* Work instructions
Convert the entries from the line containing "Click the camera" through the line containing "will tap(635, 125).", both included, into a numbered list, leaving out any blank lines.

* Listing
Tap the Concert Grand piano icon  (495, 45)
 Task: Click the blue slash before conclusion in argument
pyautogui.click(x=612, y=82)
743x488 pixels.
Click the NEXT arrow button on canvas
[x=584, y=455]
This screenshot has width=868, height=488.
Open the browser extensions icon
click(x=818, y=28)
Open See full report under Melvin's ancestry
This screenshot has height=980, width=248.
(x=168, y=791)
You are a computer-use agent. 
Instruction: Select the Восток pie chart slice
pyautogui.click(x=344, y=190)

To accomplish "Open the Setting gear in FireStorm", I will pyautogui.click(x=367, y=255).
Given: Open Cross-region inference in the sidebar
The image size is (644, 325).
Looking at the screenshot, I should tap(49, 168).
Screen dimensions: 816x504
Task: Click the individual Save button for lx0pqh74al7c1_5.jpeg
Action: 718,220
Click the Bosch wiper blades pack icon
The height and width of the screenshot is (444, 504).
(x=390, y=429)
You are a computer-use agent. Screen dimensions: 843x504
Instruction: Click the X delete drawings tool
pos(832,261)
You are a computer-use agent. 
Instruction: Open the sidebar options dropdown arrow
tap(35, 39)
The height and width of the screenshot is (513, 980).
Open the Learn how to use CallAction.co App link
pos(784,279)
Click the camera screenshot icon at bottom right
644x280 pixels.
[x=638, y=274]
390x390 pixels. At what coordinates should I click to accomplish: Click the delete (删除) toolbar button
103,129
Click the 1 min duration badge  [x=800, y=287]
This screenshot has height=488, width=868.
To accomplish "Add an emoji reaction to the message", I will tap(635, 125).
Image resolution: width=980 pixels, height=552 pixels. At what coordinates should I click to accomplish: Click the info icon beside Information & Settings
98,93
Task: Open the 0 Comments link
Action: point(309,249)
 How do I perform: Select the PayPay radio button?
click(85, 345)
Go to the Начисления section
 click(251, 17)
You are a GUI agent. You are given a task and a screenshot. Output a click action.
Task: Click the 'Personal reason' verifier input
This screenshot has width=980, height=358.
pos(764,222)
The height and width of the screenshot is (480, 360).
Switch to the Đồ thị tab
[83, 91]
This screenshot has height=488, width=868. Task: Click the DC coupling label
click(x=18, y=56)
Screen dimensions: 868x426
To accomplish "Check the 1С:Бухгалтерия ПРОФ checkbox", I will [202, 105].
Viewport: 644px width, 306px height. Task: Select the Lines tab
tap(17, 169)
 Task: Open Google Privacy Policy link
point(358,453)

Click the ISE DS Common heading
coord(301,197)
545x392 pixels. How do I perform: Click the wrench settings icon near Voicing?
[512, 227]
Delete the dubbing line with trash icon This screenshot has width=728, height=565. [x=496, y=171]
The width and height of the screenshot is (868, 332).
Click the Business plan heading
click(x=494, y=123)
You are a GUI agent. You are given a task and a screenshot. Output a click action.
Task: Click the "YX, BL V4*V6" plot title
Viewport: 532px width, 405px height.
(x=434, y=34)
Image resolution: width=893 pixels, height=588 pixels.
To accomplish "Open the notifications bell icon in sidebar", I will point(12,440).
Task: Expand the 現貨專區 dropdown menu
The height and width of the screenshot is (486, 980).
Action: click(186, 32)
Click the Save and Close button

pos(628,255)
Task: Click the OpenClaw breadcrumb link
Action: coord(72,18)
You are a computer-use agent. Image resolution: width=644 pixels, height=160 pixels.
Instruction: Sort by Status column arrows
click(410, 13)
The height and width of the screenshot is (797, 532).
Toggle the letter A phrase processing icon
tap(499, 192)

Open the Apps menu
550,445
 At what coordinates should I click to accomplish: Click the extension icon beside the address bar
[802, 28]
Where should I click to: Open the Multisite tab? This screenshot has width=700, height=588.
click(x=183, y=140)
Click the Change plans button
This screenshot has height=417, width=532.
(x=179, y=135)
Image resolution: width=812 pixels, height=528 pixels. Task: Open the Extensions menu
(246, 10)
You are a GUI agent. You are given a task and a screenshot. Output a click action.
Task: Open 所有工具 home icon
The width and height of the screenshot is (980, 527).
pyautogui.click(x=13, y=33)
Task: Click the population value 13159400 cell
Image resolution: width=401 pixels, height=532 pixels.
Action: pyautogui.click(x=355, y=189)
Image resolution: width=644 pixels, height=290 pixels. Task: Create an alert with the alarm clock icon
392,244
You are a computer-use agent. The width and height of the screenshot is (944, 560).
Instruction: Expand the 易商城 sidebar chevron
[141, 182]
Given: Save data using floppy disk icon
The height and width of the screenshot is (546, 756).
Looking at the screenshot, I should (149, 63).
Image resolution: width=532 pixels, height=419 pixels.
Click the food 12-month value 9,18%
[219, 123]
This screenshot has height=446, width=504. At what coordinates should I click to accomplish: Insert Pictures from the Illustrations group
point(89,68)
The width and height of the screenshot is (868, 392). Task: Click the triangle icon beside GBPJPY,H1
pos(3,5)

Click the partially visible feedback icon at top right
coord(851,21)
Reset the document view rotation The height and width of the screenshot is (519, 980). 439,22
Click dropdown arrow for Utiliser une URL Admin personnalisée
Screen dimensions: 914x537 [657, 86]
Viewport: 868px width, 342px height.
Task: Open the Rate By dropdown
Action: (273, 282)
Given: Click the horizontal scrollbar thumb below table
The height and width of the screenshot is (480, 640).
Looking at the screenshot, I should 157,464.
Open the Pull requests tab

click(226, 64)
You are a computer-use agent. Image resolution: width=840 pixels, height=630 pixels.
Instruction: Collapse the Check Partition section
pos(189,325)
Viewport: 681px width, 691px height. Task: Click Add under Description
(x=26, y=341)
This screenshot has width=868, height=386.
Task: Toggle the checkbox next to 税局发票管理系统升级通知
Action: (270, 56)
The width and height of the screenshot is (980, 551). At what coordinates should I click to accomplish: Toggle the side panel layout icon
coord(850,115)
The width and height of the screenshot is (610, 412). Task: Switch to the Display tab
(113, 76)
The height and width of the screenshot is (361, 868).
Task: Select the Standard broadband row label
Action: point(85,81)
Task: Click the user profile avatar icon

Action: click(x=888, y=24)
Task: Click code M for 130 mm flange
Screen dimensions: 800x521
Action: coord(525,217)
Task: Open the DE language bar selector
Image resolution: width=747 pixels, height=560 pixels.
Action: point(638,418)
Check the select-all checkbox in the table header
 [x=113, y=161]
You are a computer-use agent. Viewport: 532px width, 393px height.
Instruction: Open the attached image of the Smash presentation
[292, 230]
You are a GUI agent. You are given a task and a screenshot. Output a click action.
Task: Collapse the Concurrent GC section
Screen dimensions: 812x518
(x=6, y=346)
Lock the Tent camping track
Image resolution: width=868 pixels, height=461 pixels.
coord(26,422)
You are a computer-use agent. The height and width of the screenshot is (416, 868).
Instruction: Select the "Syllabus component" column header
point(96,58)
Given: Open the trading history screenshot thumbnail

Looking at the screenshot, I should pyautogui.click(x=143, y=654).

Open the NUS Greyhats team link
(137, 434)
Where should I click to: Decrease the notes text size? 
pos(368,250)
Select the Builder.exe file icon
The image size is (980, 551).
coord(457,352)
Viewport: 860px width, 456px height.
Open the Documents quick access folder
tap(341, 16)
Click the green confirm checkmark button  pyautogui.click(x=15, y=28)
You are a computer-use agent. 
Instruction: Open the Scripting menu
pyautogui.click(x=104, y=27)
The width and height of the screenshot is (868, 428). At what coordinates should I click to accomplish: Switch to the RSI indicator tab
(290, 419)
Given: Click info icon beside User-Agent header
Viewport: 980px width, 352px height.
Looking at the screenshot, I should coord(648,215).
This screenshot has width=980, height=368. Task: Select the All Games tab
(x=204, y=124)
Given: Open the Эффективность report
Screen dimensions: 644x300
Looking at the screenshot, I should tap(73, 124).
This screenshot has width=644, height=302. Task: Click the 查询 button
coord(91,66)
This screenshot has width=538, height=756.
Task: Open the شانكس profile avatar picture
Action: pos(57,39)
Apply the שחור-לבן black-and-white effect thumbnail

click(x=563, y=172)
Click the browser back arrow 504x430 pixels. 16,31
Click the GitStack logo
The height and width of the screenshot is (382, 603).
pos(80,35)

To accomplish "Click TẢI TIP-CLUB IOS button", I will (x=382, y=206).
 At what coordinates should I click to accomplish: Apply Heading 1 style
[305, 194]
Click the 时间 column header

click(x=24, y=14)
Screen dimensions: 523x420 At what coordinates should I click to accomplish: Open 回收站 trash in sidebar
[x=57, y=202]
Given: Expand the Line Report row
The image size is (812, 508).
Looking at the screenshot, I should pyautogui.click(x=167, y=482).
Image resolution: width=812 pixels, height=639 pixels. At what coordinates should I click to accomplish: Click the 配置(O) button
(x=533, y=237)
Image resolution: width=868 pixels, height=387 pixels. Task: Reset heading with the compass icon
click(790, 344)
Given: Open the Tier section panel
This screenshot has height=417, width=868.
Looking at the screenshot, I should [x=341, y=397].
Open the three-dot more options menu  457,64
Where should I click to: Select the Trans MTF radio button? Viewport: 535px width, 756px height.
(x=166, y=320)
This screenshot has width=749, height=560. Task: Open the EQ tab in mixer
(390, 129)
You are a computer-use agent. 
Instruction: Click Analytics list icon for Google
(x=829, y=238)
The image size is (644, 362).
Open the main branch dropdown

* Answer to the problem
1. Click the camera screenshot icon at bottom right
2. 644x280 pixels.
3. [x=638, y=274]
4. 390x390 pixels. At what coordinates should I click to accomplish: Click the delete (删除) toolbar button
5. 103,129
6. Click the 1 min duration badge  [x=800, y=287]
7. This screenshot has height=488, width=868.
8. To accomplish "Add an emoji reaction to the message", I will tap(635, 125).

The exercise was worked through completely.